» **YOUR INSTRUCTIONS**:
Every line in the records below between the one holding "The image size is (549, 342)." and the one holding "Run a DNS lookup", inclusive, is to be set down exactly; all other lines are to be left out.

» **INPUT DATA**:
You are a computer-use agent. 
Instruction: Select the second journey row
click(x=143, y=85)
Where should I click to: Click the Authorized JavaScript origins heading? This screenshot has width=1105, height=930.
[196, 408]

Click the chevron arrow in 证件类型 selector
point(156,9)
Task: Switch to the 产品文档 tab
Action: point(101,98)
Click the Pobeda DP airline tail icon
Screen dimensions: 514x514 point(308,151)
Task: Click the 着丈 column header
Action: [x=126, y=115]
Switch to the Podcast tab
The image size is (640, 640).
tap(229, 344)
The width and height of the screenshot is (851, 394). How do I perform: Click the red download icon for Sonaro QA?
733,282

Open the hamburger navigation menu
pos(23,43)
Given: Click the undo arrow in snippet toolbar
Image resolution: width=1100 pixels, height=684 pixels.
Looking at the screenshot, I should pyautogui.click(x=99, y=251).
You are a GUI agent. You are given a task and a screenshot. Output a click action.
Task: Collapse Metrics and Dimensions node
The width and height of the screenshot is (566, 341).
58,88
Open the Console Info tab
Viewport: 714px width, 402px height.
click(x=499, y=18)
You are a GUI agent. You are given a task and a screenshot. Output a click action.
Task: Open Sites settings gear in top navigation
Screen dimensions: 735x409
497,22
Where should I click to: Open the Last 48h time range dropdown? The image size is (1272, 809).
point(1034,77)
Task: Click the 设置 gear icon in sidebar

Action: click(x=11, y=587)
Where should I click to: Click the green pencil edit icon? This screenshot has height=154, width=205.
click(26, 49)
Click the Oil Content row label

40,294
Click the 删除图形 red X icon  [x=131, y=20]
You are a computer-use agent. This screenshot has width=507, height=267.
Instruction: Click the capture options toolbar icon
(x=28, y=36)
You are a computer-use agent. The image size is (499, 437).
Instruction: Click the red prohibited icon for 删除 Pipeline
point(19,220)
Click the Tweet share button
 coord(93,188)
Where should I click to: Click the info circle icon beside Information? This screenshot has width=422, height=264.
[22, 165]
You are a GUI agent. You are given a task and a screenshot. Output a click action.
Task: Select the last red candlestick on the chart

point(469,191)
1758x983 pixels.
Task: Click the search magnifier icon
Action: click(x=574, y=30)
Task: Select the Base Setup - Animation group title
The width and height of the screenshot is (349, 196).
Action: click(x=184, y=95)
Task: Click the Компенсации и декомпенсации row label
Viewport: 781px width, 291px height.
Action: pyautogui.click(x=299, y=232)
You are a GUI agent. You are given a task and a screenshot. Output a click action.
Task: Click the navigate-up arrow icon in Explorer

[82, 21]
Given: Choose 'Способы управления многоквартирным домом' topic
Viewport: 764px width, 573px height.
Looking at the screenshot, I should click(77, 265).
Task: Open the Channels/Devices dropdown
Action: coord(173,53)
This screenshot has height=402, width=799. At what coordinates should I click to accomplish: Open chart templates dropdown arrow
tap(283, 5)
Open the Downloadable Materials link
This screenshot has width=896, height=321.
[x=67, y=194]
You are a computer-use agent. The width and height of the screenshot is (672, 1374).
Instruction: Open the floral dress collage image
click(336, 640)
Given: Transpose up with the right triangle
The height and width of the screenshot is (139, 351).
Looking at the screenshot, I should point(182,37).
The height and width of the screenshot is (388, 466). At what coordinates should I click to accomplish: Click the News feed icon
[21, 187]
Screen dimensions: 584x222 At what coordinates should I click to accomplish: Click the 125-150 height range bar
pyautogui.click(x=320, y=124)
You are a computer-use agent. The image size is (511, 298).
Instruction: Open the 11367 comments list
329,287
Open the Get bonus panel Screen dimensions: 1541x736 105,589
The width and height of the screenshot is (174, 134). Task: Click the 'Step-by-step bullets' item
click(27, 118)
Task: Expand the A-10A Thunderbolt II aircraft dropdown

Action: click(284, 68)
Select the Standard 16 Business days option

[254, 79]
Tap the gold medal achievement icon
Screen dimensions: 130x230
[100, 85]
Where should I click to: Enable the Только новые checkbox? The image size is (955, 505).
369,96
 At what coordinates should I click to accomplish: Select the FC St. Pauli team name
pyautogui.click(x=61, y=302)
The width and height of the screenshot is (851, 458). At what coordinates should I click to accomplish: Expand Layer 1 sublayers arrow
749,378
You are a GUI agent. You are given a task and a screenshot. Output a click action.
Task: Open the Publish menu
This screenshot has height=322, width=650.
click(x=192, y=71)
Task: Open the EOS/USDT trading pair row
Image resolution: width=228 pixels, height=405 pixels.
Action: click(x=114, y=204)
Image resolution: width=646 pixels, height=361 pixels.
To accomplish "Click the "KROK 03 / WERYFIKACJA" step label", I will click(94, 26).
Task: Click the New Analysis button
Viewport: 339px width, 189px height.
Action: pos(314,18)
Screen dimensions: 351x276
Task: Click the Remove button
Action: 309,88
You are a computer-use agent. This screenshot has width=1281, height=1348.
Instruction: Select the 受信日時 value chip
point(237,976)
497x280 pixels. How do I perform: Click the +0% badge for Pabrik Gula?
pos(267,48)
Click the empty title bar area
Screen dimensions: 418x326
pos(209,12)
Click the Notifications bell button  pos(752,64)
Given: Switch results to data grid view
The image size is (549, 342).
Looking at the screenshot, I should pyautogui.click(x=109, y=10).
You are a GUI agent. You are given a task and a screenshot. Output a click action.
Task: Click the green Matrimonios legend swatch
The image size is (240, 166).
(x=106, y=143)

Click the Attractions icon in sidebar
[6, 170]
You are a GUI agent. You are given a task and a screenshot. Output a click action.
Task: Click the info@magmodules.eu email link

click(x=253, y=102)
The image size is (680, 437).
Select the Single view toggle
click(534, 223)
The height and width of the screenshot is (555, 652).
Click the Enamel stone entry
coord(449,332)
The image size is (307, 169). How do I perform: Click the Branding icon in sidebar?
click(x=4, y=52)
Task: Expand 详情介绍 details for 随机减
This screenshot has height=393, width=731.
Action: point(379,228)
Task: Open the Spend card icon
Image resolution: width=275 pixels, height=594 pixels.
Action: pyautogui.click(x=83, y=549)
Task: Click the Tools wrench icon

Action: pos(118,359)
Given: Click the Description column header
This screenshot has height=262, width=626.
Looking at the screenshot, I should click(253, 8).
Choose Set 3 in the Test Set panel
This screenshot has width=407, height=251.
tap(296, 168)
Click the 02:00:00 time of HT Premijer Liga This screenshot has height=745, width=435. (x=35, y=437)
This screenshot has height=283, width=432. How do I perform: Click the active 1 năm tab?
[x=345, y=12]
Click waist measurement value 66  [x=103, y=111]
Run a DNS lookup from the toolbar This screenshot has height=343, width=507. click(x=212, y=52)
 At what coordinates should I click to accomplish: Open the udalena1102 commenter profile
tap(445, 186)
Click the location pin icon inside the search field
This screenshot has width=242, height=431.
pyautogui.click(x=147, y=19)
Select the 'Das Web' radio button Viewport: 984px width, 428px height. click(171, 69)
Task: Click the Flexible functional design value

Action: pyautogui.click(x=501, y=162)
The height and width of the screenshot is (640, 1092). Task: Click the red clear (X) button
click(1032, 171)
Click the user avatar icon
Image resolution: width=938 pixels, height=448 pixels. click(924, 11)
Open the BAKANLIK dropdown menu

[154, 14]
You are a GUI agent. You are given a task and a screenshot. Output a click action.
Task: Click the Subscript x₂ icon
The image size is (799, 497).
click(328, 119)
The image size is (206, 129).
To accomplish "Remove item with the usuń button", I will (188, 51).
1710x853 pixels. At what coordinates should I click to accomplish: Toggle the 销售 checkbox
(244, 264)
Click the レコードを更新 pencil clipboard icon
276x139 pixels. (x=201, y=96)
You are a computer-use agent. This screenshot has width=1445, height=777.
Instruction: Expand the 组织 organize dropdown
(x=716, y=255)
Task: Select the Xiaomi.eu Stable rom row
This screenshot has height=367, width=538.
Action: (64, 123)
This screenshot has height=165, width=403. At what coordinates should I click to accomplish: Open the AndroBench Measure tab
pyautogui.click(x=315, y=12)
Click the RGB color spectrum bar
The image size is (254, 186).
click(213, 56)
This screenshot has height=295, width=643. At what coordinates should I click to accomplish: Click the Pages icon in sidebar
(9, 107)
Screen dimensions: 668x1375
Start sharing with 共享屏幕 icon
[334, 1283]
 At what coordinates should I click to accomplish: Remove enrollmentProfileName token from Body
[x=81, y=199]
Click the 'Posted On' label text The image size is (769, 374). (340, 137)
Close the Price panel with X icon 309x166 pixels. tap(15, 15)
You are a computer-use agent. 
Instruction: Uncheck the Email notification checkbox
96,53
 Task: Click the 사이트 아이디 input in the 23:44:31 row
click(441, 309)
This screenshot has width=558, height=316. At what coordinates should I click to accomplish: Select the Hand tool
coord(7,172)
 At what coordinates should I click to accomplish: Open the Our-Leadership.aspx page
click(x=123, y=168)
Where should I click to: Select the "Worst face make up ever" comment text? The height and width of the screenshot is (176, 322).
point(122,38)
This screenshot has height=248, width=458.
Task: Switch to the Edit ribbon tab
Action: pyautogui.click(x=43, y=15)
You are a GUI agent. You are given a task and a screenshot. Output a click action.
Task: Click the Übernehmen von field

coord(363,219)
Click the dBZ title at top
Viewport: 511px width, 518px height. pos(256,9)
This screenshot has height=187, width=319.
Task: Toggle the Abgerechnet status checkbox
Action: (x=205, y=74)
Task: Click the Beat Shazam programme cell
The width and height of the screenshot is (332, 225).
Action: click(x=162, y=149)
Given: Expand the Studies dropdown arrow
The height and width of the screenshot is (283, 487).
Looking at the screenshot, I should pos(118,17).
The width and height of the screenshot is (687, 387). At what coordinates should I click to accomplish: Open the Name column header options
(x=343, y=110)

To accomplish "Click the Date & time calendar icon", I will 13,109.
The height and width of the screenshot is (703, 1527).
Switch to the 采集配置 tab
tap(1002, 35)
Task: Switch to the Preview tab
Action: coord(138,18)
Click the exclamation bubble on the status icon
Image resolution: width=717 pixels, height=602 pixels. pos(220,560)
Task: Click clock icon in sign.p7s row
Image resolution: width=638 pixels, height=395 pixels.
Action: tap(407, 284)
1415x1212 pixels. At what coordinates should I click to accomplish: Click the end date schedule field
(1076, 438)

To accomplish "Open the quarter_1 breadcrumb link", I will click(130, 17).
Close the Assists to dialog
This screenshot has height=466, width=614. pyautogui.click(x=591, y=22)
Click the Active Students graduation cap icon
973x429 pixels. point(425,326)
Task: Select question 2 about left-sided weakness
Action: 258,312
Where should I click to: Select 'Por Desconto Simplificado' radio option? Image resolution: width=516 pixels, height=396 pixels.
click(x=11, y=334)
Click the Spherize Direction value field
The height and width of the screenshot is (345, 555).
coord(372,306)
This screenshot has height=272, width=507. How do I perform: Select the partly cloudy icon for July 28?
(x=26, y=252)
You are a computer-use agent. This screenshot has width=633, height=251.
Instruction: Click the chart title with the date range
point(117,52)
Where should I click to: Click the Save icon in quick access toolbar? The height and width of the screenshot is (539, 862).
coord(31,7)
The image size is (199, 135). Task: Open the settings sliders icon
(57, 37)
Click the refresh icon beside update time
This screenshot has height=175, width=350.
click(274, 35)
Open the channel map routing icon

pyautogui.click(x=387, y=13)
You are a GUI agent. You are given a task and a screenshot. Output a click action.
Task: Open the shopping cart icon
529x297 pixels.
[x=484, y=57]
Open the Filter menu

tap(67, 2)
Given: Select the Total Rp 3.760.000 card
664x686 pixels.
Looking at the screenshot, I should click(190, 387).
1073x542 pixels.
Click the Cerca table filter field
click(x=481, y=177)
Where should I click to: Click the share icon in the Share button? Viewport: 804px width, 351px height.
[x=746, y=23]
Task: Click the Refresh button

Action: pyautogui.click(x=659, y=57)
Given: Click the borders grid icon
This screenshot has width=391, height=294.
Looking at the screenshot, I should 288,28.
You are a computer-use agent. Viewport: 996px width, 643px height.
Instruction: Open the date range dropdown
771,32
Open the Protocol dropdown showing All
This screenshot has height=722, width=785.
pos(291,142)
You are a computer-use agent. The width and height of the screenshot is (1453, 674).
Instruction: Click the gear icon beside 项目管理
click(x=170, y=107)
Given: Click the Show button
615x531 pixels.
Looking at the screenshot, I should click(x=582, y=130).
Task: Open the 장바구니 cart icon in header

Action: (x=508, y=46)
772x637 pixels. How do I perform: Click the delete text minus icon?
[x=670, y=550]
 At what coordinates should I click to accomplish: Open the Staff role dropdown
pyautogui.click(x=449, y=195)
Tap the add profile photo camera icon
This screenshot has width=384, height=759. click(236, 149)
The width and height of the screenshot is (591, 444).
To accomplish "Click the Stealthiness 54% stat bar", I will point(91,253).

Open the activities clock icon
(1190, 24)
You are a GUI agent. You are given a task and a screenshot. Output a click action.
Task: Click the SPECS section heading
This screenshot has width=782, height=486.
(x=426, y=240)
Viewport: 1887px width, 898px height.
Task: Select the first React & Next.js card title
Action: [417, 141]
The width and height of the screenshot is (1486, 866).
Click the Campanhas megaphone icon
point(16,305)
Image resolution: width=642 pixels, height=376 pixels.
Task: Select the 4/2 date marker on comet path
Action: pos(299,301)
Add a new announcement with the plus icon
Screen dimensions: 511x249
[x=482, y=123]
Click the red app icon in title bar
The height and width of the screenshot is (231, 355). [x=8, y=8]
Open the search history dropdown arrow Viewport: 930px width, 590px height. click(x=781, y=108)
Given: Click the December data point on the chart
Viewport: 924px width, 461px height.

» **RESPONSE FOR THIS EXERCISE**:
The image size is (549, 342).
Looking at the screenshot, I should pyautogui.click(x=109, y=10).
You are a GUI agent. You are given a task and a screenshot. Output a click action.
Task: Click the green Matrimonios legend swatch
The image size is (240, 166).
(x=106, y=143)

Click the Attractions icon in sidebar
[6, 170]
You are a GUI agent. You are given a task and a screenshot. Output a click action.
Task: Click the info@magmodules.eu email link

click(x=253, y=102)
The image size is (680, 437).
Select the Single view toggle
click(534, 223)
The height and width of the screenshot is (555, 652).
Click the Enamel stone entry
coord(449,332)
The image size is (307, 169). How do I perform: Click the Branding icon in sidebar?
click(x=4, y=52)
Task: Expand 详情介绍 details for 随机减
This screenshot has height=393, width=731.
Action: point(379,228)
Task: Open the Spend card icon
Image resolution: width=275 pixels, height=594 pixels.
Action: pyautogui.click(x=83, y=549)
Task: Click the Tools wrench icon

Action: pos(118,359)
Given: Click the Description column header
This screenshot has height=262, width=626.
Looking at the screenshot, I should click(253, 8).
Choose Set 3 in the Test Set panel
This screenshot has width=407, height=251.
tap(296, 168)
Click the 02:00:00 time of HT Premijer Liga This screenshot has height=745, width=435. (x=35, y=437)
This screenshot has height=283, width=432. How do I perform: Click the active 1 năm tab?
[x=345, y=12]
Click waist measurement value 66  [x=103, y=111]
Run a DNS lookup from the toolbar This screenshot has height=343, width=507. click(x=212, y=52)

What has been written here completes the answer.